Got the alert at 2am — axios was compromised. Watched the attacker stage a clean decoy package 18 hours before dropping the malicious version. Long-lived npm token, GitHub Actions bypass, the whole playbook. Here's what killed me: we caught it because one of our devs noticed the checksum mismatch on a routine audit. Not because npm's security flagged it. Not because our supply chain tooling yelled. A human eyeball. We've spent the last six hours doing forensics on every service pulling that package. Three applications in production, all vulnerable for roughly 90 minutes before the package got yanked. We're still running asset inventory on what got exposed. The axios maintainers did everything right. Registry did everything right. The attacker's operational security was just... better. This is the nightmare scenario everyone talks about but nobody actually prepares for until it happens to you. We're ripping out our dependency verification process today. Anyone else dealing with this right now or already past it? Genuinely want to know what your post-mortem looks like.
📊 What should have caught the axios compromise before incident response started?
13 votes · click to vote
🔧Haruto Wang

2 comments

Yeah, that checksum catch is the nightmare fuel right there. We went through something similar with a different package last year and our npm audit tools didn't catch it either — turned out our Snyk setup was configured to skip "low risk" flagged packages. Months of that running.

Here's what actually works now at my company:

  • Lock file integrity checks in CI with Sigstore — we hash every lockfile commit, catches any sneaky updates
  • Package metadata verification using npm's new registry integrity endpoint — not perfect but way better than nothing
  • Automated checksum validation in our pre-prod deployment with Dependabot + a custom script that compares against multiple mirrors
  • GitHub token rotation every 30 days, SAM for Actions secrets management instead of storing long-lived tokens
  • Supply chain scanning with WhiteSource — brutal honest assessment, caught three sketchy transitive deps we'd never have noticed
  • It's not foolproof. We still got burned by a transitive dependency backdoor two months ago. But the detection time dropped from "whenever someone manually checks" to "within 15 minutes of merge."

    That 2am alert you caught manually is exactly why we automated it. Sorry man, that's brutal hours.

    Apr 2

    God, that checksum mismatch catch is the only reason you spotted it?
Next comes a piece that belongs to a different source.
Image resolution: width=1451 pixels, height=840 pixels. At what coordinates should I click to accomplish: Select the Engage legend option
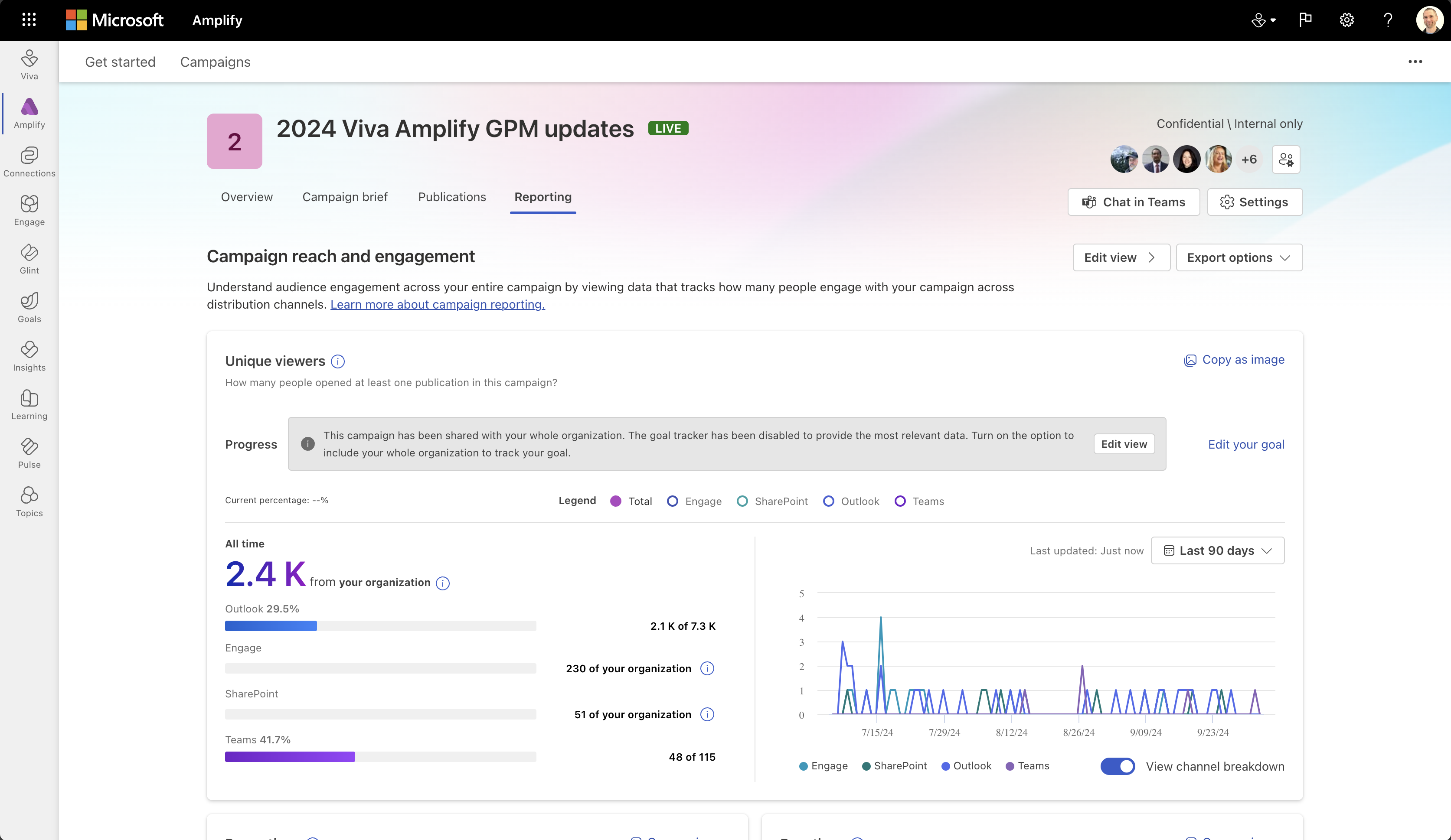[694, 501]
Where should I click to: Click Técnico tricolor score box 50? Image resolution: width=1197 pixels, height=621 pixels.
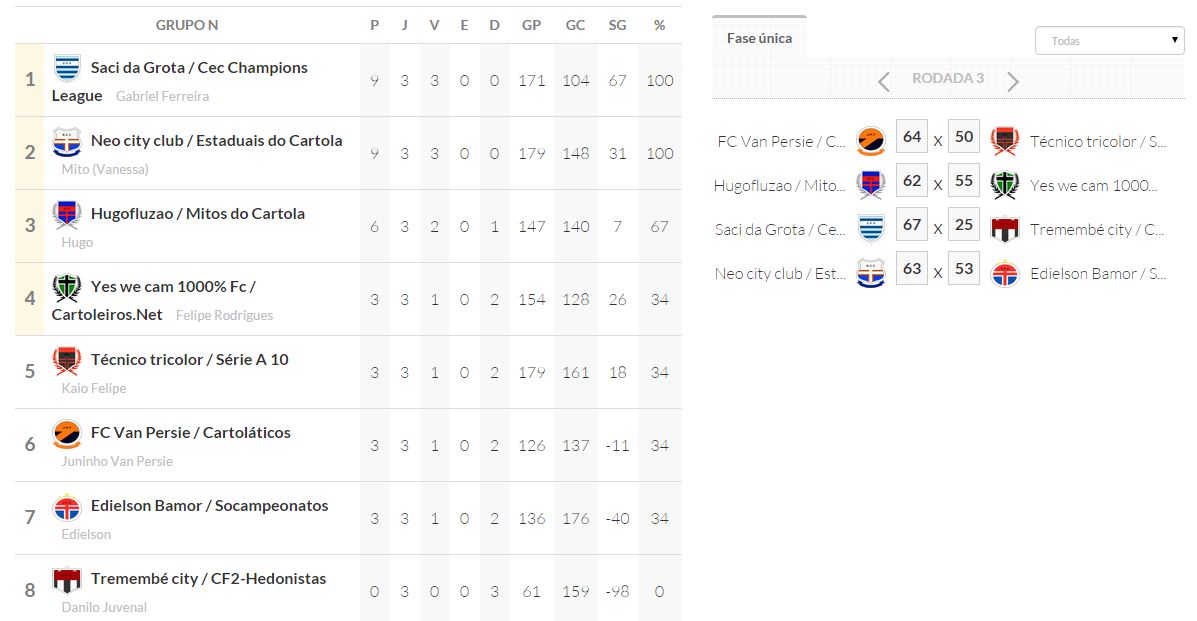pyautogui.click(x=964, y=137)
We had almost the exact scenario hit us last month with a different package — our CI pipeline caught a version mismatch in lockfile, but only because our junior caught it manually reviewing logs. Made me realize how fragile this actually is.

    Quick question though: are you running npm audit as part of your CI, or was this purely on the manual audit side? And what's your team size? I'm trying to figure out if this is a "we need better tooling" problem or if even with Snyk/Dependabot you'd still be relying on human eyeballs for this kind of timing-based attack.